• _Demande de travail 1_
D'après le texte sur l'actualité du Moyen-Orient, à quelle date Israël a-t-il décrété un nouveau confinement national ?
• _Demande de travail 2_
Prolongez le texte sur l'actualité du Moyen-Orient en reprenant juste après sa dernière phrase.

• _Texte extrait_
==================================================
Cet été a toutefois marqué une forte accélération de la propagation de la Covid-19 dans la région, pointée par l’OMS en juin 2020. L’Irak, Israël et l’Arabie Saoudite ont ainsi rejoint l’Iran en tant que foyers régionaux, statut confirmé au mois de septembre : Israël a ainsi décrété un nouveau confinement national le 13 septembre.

Les pays du Moyen-Orient doivent cependant faire face à la crise économique mondiale provoquée par la pandémie (et aggravée par la chute du prix du pétrole) : le FMI a prévu en juillet une chute de 6 % du PIB de la région, la pire baisse depuis 50 ans.

Arabie Saoudite : fort allègement des peines pour le commando qui a tué Jamal Khashoggi

Le 7 septembre 2020, un tribunal saoudien a commué les peines des huit personnes jugées pour l’assassinat du journaliste dissident Jamal Khashoggi : de nombreuses ONG ont dénoncé une « parodie de justice ». Les peines de mort, qui menaçaient cinq accusés, ont notamment toutes été remplacées par des peines de 20 ans de prison.

Jamal Khashoggi avait été éliminé par un commando à Istanbul en 2018, ce qui avait plongé l’Arabie Saoudite dans une crise diplomatique inédite et terni l’image du prince héritier et dirigeant de facto du pays, Mohammed ben Salmane.
==================================================
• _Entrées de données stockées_
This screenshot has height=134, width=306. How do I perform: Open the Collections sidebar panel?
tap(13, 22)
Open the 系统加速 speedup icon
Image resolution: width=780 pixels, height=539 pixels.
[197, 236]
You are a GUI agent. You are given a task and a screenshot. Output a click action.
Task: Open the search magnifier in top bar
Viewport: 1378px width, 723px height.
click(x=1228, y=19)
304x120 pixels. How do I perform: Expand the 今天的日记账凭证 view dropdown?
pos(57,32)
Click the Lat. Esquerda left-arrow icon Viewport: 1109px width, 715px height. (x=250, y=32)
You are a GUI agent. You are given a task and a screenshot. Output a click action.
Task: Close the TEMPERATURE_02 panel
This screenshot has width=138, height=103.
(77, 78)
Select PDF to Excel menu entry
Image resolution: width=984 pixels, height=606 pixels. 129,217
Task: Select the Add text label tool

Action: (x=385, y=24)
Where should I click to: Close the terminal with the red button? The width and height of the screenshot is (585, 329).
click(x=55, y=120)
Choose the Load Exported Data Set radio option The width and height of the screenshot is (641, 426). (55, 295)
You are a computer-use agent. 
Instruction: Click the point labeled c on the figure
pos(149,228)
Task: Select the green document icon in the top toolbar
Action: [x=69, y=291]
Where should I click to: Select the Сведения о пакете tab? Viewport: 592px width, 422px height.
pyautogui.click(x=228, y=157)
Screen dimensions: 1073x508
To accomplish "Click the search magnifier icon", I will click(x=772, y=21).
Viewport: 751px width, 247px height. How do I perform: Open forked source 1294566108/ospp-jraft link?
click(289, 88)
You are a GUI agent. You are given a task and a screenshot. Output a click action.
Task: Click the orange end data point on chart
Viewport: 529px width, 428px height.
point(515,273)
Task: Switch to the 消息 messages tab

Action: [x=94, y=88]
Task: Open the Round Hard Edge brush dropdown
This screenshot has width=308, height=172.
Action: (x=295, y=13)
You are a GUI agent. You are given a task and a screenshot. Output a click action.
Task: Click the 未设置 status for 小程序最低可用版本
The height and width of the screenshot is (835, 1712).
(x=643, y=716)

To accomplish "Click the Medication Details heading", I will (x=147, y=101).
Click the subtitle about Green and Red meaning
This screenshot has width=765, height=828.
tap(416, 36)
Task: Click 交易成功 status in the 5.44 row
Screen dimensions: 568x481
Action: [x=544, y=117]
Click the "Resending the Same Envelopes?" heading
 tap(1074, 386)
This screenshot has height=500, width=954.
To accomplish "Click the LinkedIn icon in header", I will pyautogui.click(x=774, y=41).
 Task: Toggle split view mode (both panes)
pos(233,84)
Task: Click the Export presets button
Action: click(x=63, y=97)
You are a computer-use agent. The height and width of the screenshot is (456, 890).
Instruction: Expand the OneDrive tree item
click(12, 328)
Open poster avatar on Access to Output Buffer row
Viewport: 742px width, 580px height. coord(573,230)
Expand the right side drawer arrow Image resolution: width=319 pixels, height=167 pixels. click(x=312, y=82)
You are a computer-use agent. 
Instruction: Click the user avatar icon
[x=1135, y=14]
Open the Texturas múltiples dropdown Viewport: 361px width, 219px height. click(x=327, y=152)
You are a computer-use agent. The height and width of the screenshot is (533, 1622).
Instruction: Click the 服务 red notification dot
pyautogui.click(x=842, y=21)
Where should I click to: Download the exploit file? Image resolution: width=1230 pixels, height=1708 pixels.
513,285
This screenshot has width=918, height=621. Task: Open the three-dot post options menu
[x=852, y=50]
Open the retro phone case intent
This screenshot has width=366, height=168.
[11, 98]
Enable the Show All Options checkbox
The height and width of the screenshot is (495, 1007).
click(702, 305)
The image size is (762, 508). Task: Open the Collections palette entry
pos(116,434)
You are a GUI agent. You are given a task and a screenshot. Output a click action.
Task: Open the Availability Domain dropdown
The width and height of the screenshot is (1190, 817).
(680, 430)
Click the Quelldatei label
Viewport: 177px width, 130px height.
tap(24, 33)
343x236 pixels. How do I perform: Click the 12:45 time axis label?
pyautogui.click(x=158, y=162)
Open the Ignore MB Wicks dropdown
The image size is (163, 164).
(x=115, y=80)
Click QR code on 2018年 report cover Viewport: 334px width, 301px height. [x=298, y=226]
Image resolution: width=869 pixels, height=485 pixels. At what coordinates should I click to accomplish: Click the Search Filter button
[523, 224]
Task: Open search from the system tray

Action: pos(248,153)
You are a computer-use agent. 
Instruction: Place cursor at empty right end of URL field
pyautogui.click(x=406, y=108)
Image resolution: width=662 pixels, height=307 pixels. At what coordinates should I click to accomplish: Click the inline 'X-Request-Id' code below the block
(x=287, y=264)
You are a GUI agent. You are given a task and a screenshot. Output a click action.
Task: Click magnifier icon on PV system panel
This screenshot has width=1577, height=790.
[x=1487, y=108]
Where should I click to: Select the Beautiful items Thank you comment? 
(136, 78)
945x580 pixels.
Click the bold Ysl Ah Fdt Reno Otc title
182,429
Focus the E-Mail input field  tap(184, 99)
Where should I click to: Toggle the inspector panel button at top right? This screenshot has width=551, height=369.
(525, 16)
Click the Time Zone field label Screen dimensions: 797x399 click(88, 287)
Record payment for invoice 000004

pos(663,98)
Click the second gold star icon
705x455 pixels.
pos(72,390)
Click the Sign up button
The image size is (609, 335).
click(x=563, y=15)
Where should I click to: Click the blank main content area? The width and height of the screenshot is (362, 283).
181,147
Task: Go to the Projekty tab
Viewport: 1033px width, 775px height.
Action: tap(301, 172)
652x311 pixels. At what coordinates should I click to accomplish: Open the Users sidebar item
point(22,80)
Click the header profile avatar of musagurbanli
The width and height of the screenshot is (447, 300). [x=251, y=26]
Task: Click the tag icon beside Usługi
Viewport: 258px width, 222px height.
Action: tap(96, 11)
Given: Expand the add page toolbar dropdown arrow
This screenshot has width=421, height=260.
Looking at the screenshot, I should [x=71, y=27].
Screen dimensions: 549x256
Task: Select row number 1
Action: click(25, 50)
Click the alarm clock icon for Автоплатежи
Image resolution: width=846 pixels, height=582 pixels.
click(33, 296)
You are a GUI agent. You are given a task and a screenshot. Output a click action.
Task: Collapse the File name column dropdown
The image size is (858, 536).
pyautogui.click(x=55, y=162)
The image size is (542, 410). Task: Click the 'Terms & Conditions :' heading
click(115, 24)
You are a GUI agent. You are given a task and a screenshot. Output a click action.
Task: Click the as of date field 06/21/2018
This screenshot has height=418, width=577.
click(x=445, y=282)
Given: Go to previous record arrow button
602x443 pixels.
==================================================
• _Résultat de tâche 1_
Le 13 septembre.

• _Résultat de tâche 2_
Iran : explosion au complexe nucléaire de Natanz

Le 2 juillet 2020, le complexe d’enrichissement d’uranium de Natanz, le plus grand d’Iran, a été endommagé par une explosion, ralentissant la reprise controversée du programme nucléaire iranien effective depuis fin 2019. Les autorités ont dénoncé un acte de sabotage, dernier en date d’une série de dysfonctionnements où Israël et les États-Unis, les opposants les plus véhéments au programme nucléaire iranien, sont les principaux suspects.

Iran : exécution controversée du lutteur Navid Afkari

Un lutteur iranien de 27 ans, Navid Afkari, a été exécuté le 12 septembre à Chiraz (Iran). Sportif plusieurs fois médaillé, il était accusé du meurtre d’un fonctionnaire lors d’une émeute antirégime en 2018, mais sa famille et une partie de l’opinion publique iranienne ont dénoncé des aveux obtenus sous la torture. L’exécution de Navid Afkari a été dénoncée par de nombreux pays étrangers (États-Unis, France) et des organisations comme le CIO ou Amnesty International.

Avec au moins 251 exécutions en 2019, l’Iran est, après la Chine, le pays qui a le plus recours à la peine capitale. Son système judiciaire est fréquemment accusé de servir les intérêts du régime islamique, qui tient le pays depuis 1979.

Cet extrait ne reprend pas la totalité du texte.